While Schlumberger’s North American business grew by about 23% on a year-over-year basis to $3.2 billion, sequential growth slowed down significantly (1.5%) compared to prior quarters. While the company indicated that it continued to gain market share in the artificial lift and drilling space, a slowdown in the Permian basin impacted the company’s hydraulic fracturing activity. Operators have slowed down activity in the Permian, which is one of the largest oil and gas basins in the U.S., due to a lack of pipeline capacity to transport crude from the region. Moreover, well productivity gains for tight oil appear to be tapering off in regions including the Permian and the Eagle Ford, with operators likely to see lower incremental returns on investments in existing wells. While this could point to lower investments in these regions in the interim, overall E&P spending will eventually have to rise in the U.S. market to maintain output and cater to demand.

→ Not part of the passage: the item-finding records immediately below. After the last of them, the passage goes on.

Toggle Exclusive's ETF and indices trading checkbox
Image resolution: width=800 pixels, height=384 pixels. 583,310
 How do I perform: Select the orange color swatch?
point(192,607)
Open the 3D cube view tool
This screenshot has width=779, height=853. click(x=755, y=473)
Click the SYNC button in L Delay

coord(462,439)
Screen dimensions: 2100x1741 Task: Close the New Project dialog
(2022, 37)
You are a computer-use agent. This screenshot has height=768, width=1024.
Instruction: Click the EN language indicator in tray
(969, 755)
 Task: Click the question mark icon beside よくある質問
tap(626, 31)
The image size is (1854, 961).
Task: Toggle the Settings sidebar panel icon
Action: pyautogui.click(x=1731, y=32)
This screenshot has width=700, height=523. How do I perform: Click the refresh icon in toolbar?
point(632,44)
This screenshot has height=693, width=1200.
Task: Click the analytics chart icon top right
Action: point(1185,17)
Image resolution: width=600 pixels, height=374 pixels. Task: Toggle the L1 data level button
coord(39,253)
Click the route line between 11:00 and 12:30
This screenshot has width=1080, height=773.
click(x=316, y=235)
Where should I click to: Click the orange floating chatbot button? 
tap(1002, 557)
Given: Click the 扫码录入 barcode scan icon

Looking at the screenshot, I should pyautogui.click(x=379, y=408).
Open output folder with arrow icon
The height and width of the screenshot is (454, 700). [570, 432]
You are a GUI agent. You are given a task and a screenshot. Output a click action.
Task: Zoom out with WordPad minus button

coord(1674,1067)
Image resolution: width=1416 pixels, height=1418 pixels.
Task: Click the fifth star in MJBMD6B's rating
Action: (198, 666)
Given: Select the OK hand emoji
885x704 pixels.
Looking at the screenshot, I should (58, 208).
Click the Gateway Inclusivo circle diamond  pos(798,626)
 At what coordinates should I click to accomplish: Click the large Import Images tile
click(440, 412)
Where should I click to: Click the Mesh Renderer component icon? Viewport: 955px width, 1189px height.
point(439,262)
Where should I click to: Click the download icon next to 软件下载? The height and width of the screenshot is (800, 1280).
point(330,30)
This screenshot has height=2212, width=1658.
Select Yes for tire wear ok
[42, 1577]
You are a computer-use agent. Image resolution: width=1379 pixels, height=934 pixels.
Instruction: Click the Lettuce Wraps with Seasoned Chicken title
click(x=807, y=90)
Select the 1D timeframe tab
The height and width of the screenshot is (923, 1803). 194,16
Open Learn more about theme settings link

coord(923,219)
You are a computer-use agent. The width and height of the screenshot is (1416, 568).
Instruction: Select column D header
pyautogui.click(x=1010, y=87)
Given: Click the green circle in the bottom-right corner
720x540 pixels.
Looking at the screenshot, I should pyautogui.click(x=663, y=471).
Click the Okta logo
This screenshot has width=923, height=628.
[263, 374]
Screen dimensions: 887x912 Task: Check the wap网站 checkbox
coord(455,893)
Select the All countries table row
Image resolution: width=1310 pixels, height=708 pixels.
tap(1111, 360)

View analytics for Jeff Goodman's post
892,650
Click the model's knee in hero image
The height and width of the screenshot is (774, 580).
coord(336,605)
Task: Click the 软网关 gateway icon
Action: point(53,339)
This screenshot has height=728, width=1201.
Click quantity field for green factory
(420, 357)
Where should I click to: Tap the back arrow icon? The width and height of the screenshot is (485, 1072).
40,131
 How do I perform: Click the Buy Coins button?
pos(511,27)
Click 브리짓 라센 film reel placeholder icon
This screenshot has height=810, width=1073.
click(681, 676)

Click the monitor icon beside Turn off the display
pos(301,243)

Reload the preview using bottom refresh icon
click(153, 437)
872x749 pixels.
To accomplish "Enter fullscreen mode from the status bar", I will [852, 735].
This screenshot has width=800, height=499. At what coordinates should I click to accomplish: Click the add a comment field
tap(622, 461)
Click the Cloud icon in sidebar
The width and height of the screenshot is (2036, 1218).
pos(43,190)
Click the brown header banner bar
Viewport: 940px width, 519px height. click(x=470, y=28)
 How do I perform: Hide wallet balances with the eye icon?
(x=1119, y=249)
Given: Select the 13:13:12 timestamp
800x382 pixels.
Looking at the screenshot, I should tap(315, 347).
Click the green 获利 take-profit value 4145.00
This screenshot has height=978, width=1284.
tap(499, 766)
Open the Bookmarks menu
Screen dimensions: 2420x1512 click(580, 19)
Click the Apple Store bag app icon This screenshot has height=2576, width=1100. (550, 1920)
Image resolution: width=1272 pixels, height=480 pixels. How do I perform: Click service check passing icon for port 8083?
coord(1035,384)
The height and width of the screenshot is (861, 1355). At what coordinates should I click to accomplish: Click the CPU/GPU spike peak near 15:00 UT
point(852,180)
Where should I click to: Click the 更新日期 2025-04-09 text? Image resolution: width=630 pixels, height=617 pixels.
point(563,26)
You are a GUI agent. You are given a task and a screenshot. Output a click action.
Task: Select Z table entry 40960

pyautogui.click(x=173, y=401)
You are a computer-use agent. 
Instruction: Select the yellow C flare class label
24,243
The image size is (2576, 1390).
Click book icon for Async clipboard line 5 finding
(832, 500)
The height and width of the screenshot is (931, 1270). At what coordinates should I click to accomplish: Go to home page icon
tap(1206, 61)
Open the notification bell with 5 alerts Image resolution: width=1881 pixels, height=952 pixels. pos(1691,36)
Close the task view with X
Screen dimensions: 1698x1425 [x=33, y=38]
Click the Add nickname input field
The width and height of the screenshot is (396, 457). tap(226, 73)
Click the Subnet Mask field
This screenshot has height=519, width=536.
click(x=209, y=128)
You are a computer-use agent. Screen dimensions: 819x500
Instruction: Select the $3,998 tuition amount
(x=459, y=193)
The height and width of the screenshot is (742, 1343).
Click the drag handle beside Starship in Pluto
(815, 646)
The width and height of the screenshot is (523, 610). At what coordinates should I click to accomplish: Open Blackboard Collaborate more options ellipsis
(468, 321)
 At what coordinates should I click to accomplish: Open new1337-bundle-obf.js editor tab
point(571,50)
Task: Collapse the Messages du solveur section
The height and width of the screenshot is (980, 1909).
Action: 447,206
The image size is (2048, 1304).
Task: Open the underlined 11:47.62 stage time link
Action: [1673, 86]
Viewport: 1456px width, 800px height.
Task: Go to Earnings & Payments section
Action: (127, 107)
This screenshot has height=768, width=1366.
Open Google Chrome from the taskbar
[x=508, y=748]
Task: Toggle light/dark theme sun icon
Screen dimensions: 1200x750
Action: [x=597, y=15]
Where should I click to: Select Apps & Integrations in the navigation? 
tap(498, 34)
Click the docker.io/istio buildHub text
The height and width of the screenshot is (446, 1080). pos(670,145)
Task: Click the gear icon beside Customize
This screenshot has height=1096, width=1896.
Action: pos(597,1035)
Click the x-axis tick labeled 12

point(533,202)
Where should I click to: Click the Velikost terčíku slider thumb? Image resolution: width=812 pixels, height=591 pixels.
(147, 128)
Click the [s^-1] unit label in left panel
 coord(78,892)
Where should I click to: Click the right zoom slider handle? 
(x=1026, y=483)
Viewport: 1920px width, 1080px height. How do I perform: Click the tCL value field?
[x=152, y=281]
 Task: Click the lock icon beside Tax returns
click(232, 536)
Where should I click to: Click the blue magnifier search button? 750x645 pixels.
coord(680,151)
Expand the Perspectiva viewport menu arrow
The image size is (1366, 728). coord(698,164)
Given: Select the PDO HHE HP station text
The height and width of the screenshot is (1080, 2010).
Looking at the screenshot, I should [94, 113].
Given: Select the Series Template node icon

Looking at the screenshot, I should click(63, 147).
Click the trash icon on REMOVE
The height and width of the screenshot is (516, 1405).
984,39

International Recovery Gathers Pace 

Schlumberger’s international business had a solid quarter, driven by firming oil prices and rising activity levels across markets. While Latin America and the Middle East saw higher activity, driven by national oil companies and independent operators, the Europe, CIS, and Africa segment saw strong activity driven by Russia. The company has indicated that it expects its international equipment capacity to be fully utilized by the end of this year, potentially allowing it better leverage with pricing going forward. The outlook for the international market is positive, as additional exploration and production-related investments are likely to be required to replace the Venezuelan and Iranian oil that is leaving the market.  Schlumberger stands to benefit from this upswing, considering its broad technology portfolio, geographic footprint as well as its emphasis on performance-based contracts and integrated projects.